Protein metilasyonu - Protein methylation
Protein metilasyonu bir tür çeviri sonrası değişiklik eklenmiş metil grupları proteinlere. Azot içeren yan zincirlerde meydana gelebilir. arginin ve lizin[1][2]ama aynı zamanda bir dizi farklı proteinin amino ve karboksi uçlarında. Biyolojide, metiltransferazlar öncelikle şu şekilde aktive edilen metilasyon sürecini katalize edin S-adenosilmetiyonin. Protein metilasyonu en çok histonlar metil gruplarının S-adenosil metiyoninden transferinin katalize edildiği histon metiltransferazlar. Belirli kalıntılar üzerinde metillenen histonlar etki edebilir epigenetik olarak gen ifadesini bastırmak veya etkinleştirmek için.[3][4]
Substrat ile metilasyon
Birden fazla protein bölgesi metillenebilir. N-terminal metilasyonu ve prenilsistein metilasyonu gibi bazı metilasyon türleri için ek işlem gerekirken, arginin metilasyonu ve lizin metilasyonu gibi diğer metilasyon türleri ön işlem gerektirmez.
Arginin
Arginin bir kez (monometile arginin) veya iki kez (dimetile arginin) metillenebilir. Arginin kalıntılarının metilasyonu, üç farklı protein arginin metiltransferaz sınıfı (PRMT'ler) tarafından katalize edilir: Tip I PRMT'ler (PRMT1, PRMT2, PRMT3, PRMT4, PRMT6 ve PRMT8) iki metil grubunu tek bir terminal nitrojen atomuna bağlayarak asimetrik dimetilarginin (N G, N G-dimetilarginin). Bunun aksine, tip II PRMT'ler (PRMT5 ve PRMT9), her uç nitrojen (simetrik N G, N 'G-dimetilarginin) üzerinde bir metil grubu ile simetrik dimetilarginin oluşumunu katalize eder. Tip I ve II PRMT'lerin her ikisi de N G-monometilarginin ara ürünleri üretir; Bilinen tek tip III PRMT olan PRMT7, sadece monometillenmiş arginin üretir. [5]

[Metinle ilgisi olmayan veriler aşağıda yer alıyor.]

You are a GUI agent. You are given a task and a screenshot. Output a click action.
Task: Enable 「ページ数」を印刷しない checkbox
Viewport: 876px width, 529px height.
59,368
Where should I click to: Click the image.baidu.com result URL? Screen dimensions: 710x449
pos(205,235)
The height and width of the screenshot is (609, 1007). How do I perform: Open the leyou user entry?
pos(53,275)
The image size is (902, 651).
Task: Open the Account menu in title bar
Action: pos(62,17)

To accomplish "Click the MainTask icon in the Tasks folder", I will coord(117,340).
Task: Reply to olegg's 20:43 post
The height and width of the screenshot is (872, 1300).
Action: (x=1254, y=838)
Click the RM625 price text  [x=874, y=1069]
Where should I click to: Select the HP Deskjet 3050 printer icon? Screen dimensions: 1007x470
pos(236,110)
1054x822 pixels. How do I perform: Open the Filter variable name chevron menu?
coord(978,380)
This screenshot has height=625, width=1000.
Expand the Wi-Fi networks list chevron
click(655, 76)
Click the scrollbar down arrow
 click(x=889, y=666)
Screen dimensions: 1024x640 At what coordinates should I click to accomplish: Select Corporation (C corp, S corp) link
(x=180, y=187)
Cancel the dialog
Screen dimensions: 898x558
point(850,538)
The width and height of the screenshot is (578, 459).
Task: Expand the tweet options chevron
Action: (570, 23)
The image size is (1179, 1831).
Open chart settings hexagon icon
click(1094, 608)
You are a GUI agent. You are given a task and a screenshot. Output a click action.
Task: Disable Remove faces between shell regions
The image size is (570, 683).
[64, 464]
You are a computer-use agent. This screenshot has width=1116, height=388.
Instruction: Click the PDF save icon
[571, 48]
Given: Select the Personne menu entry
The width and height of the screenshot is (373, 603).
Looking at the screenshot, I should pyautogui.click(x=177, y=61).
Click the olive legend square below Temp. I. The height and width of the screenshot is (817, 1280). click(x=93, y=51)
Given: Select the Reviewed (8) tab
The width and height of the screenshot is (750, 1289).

Arginin metilasyonu genellikle glisin ve "GAR motifleri" olarak adlandırılan arginin açısından zengin bölgelerde meydana gelir,[6] bu muhtemelen PRMT aktif sahasına arginin sokulmasını mümkün kılan bu bölgelerin artan esnekliğinden kaynaklanmaktadır. Bununla birlikte, GAR olmayan konsensüs sekanslarına sahip PRMT'ler mevcuttur.[5] PRMT'ler hem çekirdekte hem de sitoplazmada bulunur. Proteinlerin nükleik asitlerle etkileşimlerinde arginin kalıntıları, fosfat omurgası için önemli hidrojen bağı vericileridir - birçok arginin-metillenmiş proteinin DNA veya RNA ile etkileştiği bulunmuştur.[6][7]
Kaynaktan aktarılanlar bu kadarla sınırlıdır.